■ Texte à examiner
========================================

Croissance

Contraction du PIB suisse de 1,9% en 2009

L’économie helvétique s’est davantage contractée qu’escompté l’an dernier, un exercice très largement marqué par la récession. Le produit intérieur brut réel a reculé de 1,9% par rapport à 2008, contre une première estimation situant la diminution à 1,5%

En chiffres absolus, le PIB s’est monté à 521,1 milliards de francs en 2009, après 544,2 milliards un an plus tôt, a indiqué jeudi l’Office fédéral de la statistique (OFS). En termes relatifs, il avait progressé de 1,9% en 2008, année de la crise financière et de début de récession, et de 3,6% aussi bien en 2007 qu’en 2006.

Les années de contraction sont rares ces 40 dernières années. La dernière remonte à 2003, où le PIB avait diminué de 0,2%. En 1975, il avait chuté de 6,7% sous l’effet du premier choc pétrolier.

Ménages et construction

Entre la mi-2008 et la mi-2009, la Suisse a subi quatre trimestres de «croissance négative». La correction de 0,4 point apportée dans les comptes nationaux 2009 de l’OFS vient affiner le taux de -1,5% publié par le Secrétariat d’Etat à l’économie (SECO), mais elle ne change pas les explications du phénomène.

La croissance des dépenses des ménages et autres institutions assimilées (+1%), qui constituent 65% du PIB, a permis de contenir l’impact de la crise économique sur la richesse nationale. De même pour le secteur de la construction (+3,3%), dont l’activité a profité du niveau historiquement bas des taux d’intérêt.

Ces deux composantes exceptées, l’économie suisse a subi de plein fouet le ralentissement de l’économie mondiale. A commencer par le moteur traditionnel de la croissance, le secteur exportateur. Les industries des machines et des biens d’équipement, du textile et de l’habillement, ont encore bu la tasse.

Plus avantageux de voyager

Sans oublier l’horlogerie, troisième force d’exportation après la pharma-chimie et les machines, avec des livraisons à l’étranger qui ont chuté d’un cinquième. Au final, le commerce extérieur des biens et services porte les traces des difficultés de l’industrie: les exportations ont diminué de 8,7% et les importations de 5,4%.

========================================

■ Données affichées
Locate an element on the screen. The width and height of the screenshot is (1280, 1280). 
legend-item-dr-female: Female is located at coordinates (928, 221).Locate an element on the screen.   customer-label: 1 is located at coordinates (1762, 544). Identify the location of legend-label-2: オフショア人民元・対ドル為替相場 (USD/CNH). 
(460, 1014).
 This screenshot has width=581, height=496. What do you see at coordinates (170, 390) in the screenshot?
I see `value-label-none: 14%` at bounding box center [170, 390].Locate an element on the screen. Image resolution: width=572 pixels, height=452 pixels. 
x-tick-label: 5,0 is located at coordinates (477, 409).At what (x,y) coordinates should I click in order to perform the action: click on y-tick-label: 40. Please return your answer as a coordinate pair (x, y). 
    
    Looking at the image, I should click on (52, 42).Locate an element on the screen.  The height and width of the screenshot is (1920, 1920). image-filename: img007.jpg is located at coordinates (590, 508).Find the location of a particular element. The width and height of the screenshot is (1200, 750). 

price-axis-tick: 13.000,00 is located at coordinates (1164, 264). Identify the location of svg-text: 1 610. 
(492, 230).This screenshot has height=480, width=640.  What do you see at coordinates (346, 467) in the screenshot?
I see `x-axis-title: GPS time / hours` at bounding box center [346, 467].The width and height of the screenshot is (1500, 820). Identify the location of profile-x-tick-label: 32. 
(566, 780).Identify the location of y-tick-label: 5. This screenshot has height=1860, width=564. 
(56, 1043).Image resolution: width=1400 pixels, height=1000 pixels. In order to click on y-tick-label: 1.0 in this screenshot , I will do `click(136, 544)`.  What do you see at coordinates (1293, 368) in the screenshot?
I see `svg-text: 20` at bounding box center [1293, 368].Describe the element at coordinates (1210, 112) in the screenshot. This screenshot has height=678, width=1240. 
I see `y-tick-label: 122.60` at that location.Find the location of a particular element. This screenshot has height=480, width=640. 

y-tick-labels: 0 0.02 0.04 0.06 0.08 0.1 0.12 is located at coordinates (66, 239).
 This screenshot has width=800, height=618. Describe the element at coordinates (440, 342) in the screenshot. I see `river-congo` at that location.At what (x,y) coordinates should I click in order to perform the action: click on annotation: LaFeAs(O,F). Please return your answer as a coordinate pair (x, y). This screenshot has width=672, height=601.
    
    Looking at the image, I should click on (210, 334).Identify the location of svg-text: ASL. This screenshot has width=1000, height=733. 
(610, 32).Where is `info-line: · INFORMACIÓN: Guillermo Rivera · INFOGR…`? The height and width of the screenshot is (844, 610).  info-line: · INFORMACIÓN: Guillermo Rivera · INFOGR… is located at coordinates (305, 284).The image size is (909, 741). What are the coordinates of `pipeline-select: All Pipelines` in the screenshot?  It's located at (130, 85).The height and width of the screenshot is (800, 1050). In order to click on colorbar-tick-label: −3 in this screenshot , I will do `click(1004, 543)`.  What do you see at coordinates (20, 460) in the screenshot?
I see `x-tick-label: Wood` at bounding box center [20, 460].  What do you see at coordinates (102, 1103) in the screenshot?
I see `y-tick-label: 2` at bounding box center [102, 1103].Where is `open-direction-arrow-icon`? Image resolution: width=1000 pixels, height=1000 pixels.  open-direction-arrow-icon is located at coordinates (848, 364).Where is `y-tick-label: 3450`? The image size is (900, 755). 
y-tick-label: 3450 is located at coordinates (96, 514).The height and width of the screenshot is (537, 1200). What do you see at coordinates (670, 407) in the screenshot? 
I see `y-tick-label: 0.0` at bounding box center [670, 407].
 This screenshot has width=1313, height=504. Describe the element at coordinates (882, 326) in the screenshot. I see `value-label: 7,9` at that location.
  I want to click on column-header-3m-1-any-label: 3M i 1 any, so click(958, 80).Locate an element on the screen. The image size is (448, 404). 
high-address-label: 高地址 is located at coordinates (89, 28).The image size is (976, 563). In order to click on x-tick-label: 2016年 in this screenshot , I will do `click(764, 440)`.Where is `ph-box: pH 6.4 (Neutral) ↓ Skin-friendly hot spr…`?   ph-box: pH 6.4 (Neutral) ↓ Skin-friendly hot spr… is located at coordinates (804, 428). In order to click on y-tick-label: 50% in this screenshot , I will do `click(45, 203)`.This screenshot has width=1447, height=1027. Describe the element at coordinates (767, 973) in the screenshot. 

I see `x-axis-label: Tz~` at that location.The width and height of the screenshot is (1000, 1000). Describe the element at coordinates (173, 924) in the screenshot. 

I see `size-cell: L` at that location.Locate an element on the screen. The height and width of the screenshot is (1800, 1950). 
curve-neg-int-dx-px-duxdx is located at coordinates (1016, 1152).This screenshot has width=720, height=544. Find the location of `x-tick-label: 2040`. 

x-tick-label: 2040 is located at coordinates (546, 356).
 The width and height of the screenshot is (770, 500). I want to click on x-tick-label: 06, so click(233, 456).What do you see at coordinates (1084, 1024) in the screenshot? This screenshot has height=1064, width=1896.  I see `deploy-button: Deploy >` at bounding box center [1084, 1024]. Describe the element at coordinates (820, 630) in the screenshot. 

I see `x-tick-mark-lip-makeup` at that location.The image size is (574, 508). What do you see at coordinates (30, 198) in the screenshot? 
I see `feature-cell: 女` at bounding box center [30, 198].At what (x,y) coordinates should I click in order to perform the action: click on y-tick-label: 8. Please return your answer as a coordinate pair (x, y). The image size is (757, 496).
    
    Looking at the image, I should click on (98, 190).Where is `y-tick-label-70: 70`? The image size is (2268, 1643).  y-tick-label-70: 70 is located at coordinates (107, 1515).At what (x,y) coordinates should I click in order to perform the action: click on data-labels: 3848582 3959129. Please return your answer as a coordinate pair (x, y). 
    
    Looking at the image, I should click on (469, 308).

========================================

■ Actions à mener
1. Dans l'article sur le PIB suisse, résumez en deux phrases le paragraphe qui commence par « La croissance des dépenses des ménages » en gardant ses chiffres principaux.
2. Traduisez en anglais cette phrase de l'article sur le PIB suisse : « Les années de contraction sont rares ces 40 dernières années. »
3. Prolongez l'article sur le PIB suisse au-delà de sa dernière phrase, par un paragraphe de même ton.
La liste est un matériau à part, indépendant de l'article sur le PIB suisse.

■ Résultats successifs
1. Les dépenses des ménages et des institutions assimilées, qui représentent 65% du PIB, ont progressé de 1% et ont limité l'impact de la crise sur la richesse nationale. La construction (+3,3%) a joué le même rôle, portée par des taux d'intérêt historiquement bas.

2. Years of contraction have been rare over the past 40 years.

3.
Seules les importations de services ont augmenté, avec une hausse de 8,1%. Le mouvement s’explique essentiellement par une croissance soutenue des revenus de brevets et licences, et dans une moindre mesure, par le renforcement du franc qui a incité les Suisses à voyager à l’étranger en leur procurant plus de pouvoir d’achat.

Parmi les rares secteurs épargnés, l’OFS mentionne le commerce de détail, à la faveur de la bonne tenue des dépenses des ménages. Ces derniers ont bénéficié pour maintenir leur propension à consommer de l’effet favorable de hausses de salaires négociées juste avant la phase la plus dure de la récession.

Difficile pour les banques

Les banques, notamment UBS, et dans une mesure moindre Credit Suisse, ont affiché un important recul de leur valeur ajoutée. D’ailleurs, l’année 2009 aura été marquée du sceau de la crise financière, la situation des banques et des assurances ne s’améliorant que «graduellement» au regard d’autres activités.

Malgré les ménages et la construction, celle-ci étant soutenue en particulier par les gros projets d’infrastructures, la demande intérieure finale a reculé de 0,3% en 2009. La faute aux investissements dans les biens d’équipement (comme les machines), qui ont subi un plongeon de 10,8% d’une année à l’autre.

A prix courants, soit sans correction de l’inflation, le PIB a reculé de 1,6% l’an passé. Pour mémoire, cet indicateur donne une idée de la performance économique d’un pays en mesurant la valeur des biens et des services qui y sont produits.